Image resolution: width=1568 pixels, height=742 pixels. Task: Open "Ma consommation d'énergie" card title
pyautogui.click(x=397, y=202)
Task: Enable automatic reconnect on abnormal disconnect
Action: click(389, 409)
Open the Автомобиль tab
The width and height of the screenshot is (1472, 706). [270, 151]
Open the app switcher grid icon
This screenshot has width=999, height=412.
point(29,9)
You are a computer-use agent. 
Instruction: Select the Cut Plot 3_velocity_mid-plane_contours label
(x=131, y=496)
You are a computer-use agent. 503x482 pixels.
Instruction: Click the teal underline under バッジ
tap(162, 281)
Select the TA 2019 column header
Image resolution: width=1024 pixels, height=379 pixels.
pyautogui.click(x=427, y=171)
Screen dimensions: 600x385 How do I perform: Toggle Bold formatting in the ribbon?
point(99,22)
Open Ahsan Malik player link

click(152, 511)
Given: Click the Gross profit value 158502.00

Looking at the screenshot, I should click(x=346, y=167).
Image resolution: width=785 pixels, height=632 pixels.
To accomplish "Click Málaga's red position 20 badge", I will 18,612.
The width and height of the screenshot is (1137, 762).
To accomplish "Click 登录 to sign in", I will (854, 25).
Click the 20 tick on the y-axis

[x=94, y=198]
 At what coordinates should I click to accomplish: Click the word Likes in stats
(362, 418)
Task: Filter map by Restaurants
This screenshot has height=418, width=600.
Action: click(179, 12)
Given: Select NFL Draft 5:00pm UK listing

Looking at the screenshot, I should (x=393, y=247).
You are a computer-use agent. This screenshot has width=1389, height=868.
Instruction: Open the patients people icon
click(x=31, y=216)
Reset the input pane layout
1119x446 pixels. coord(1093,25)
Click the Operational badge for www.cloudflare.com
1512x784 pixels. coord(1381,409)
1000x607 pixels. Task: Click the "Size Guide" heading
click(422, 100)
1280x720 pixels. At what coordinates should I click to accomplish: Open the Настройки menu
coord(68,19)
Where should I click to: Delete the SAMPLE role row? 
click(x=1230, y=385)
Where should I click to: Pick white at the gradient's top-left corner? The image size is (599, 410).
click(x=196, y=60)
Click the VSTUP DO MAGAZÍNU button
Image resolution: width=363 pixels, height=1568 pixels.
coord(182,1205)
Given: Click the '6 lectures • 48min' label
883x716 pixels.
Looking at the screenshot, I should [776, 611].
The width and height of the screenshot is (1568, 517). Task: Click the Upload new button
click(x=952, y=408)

How to complete this task: The whole set of records needs to be written out exactly.

Result of the exercise:
Image resolution: width=1568 pixels, height=742 pixels. Task: Open "Ma consommation d'énergie" card title
pyautogui.click(x=397, y=202)
Task: Enable automatic reconnect on abnormal disconnect
Action: click(389, 409)
Open the Автомобиль tab
The width and height of the screenshot is (1472, 706). [270, 151]
Open the app switcher grid icon
This screenshot has width=999, height=412.
point(29,9)
You are a computer-use agent. 
Instruction: Select the Cut Plot 3_velocity_mid-plane_contours label
(x=131, y=496)
You are a computer-use agent. 503x482 pixels.
Instruction: Click the teal underline under バッジ
tap(162, 281)
Select the TA 2019 column header
Image resolution: width=1024 pixels, height=379 pixels.
pyautogui.click(x=427, y=171)
Screen dimensions: 600x385 How do I perform: Toggle Bold formatting in the ribbon?
point(99,22)
Open Ahsan Malik player link

click(152, 511)
Given: Click the Gross profit value 158502.00

Looking at the screenshot, I should click(x=346, y=167).
Image resolution: width=785 pixels, height=632 pixels.
To accomplish "Click Málaga's red position 20 badge", I will 18,612.
The width and height of the screenshot is (1137, 762).
To accomplish "Click 登录 to sign in", I will (854, 25).
Click the 20 tick on the y-axis

[x=94, y=198]
 At what coordinates should I click to accomplish: Click the word Likes in stats
(362, 418)
Task: Filter map by Restaurants
This screenshot has height=418, width=600.
Action: click(179, 12)
Given: Select NFL Draft 5:00pm UK listing

Looking at the screenshot, I should (x=393, y=247).
You are a computer-use agent. This screenshot has width=1389, height=868.
Instruction: Open the patients people icon
click(x=31, y=216)
Reset the input pane layout
1119x446 pixels. coord(1093,25)
Click the Operational badge for www.cloudflare.com
1512x784 pixels. coord(1381,409)
1000x607 pixels. Task: Click the "Size Guide" heading
click(422, 100)
1280x720 pixels. At what coordinates should I click to accomplish: Open the Настройки menu
coord(68,19)
Where should I click to: Delete the SAMPLE role row? 
click(x=1230, y=385)
Where should I click to: Pick white at the gradient's top-left corner? The image size is (599, 410).
click(x=196, y=60)
Click the VSTUP DO MAGAZÍNU button
Image resolution: width=363 pixels, height=1568 pixels.
coord(182,1205)
Given: Click the '6 lectures • 48min' label
883x716 pixels.
Looking at the screenshot, I should [776, 611].
The width and height of the screenshot is (1568, 517). Task: Click the Upload new button
click(x=952, y=408)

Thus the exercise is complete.